5. **Draw the sketch:** Imagine drawing `A` on the bottom line (horizontal) and `dA/dt` on the side line (vertical). You'd put dots at `(0,0)` and `(5000,0)`. Then, put a dot straight up from `2500` (which is halfway between `0` and `5000`) at the height of `1250k`. Finally, draw a smooth, frowny curve connecting these three points! That's your sketch!

Alternative answer

Answer: The graph of `dA/dt` as a function of `A` is an upside-down U-shaped curve, which is a parabola. It starts at `(A=0, dA/dt=0)`, goes up to a peak at `(A=2500, dA/dt=1250k)`, and then comes back down to `(A=5000, dA/dt=0)`. Since `k` is a positive number, the peak is above the A-axis. Explain
This is a question about **graphing a quadratic function, also known as a parabola** . The solving step is:

First, I looked at the equation: `dA/dt = kA(1 - 0.0002A)`. This looks a lot like something we've learned in math class! If we think of `dA/dt` as `y` and `A` as `x`, the equation becomes `y = kx(1 - 0.0002x)`. This is a quadratic equation, and when you graph it, it makes a special curve called a parabola!
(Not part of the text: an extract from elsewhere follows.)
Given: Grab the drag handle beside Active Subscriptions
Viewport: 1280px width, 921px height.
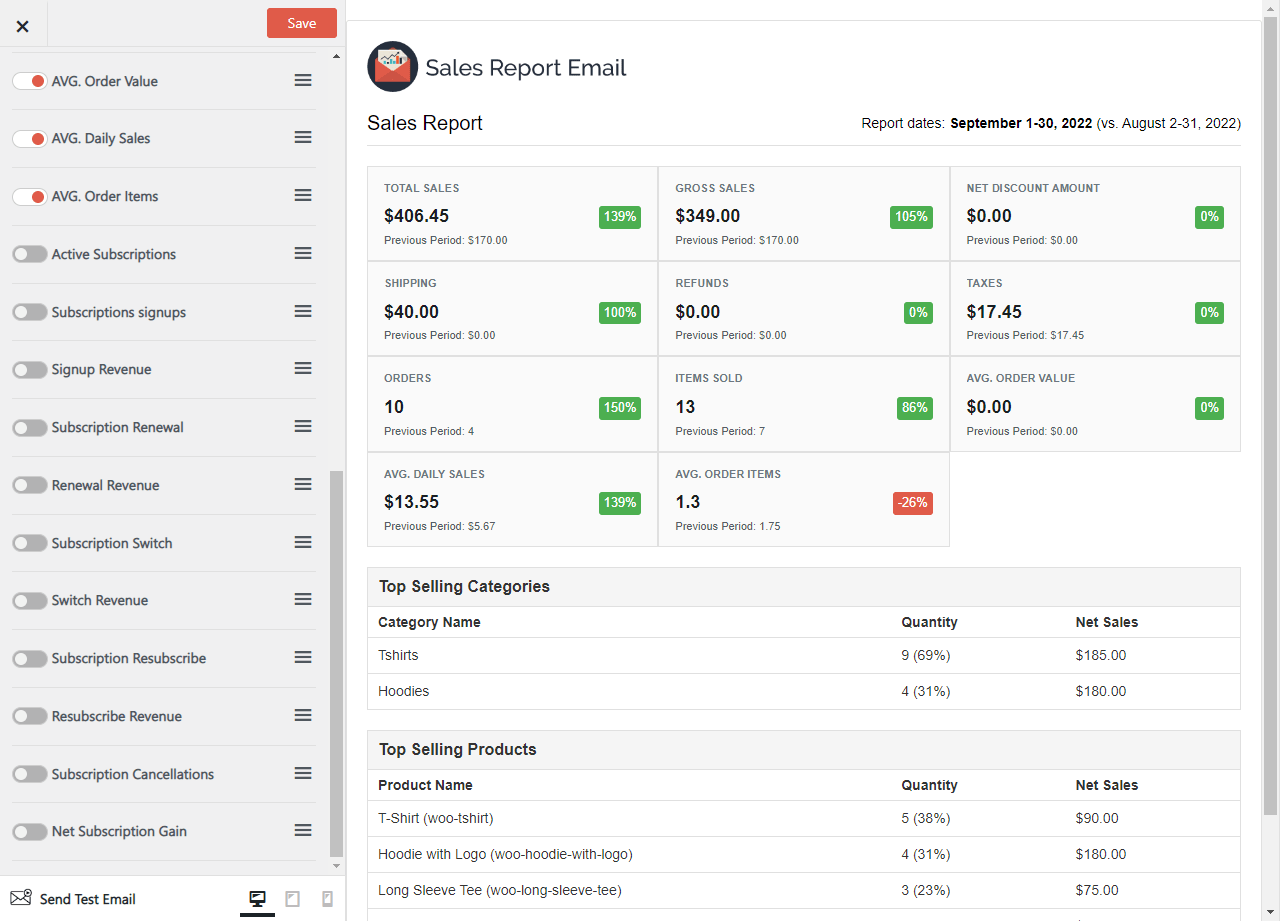Looking at the screenshot, I should click(x=302, y=254).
Since `k` is a positive number and we have `kx` multiplied by `(1 - 0.0002x)`, if you multiply it out, you'd get `kx - 0.0002kx^2`. Because the `x^2` part has a negative number in front of it (`-0.0002k`), I know the parabola opens downwards, like an upside-down U.

Next, I wanted to find where the graph crosses the `A` line (where `dA/dt` is zero).
So I set `kA(1 - 0.0002A) = 0`.
This means either `kA = 0` or `1 - 0.0002A = 0`.
Since `k` is positive, `kA = 0` means `A` must be `0`. So one point is `(0, 0)`.
For the second part, `1 - 0.0002A = 0`. I can add `0.0002A` to both sides: `1 = 0.0002A`.
To find `A`, I divide `1` by `0.0002`: `A = 1 / 0.0002`.
`0.0002` is the same as `2/10000`. So `A = 1 / (2/10000) = 1 * (10000/2) = 5000`.
So, the graph crosses the `A` line at `A = 0` and `A = 5000`.

For an upside-down parabola, the highest point (the peak) is always exactly in the middle of these two crossing points.
The middle of `0` and `5000` is `(0 + 5000) / 2 = 2500`. So the peak of the graph is when `A = 2500`.

To find out how high the peak goes, I put `A = 2500` back into the original equation:
`dA/dt = k * 2500 * (1 - 0.0002 * 2500)`
First, I calculated `0.0002 * 2500`: `0.0002 * 2500 = (2/10000) * 2500 = 5000/10000 = 0.5`.
Now, substitute that back:
`dA/dt = k * 2500 * (1 - 0.5)`
`dA/dt = k * 2500 * 0.5`
`dA/dt = k * 1250`.
So, the peak of our graph is at `A = 2500` and `dA/dt = 1250k`.

In summary, the graph is an upside-down U-shape (a parabola) that starts at `(A=0, dA/dt=0)`, goes up to its highest point at `(A=2500, dA/dt=1250k)`, and then goes back down to cross the `A` line again at `(A=5000, dA/dt=0)`.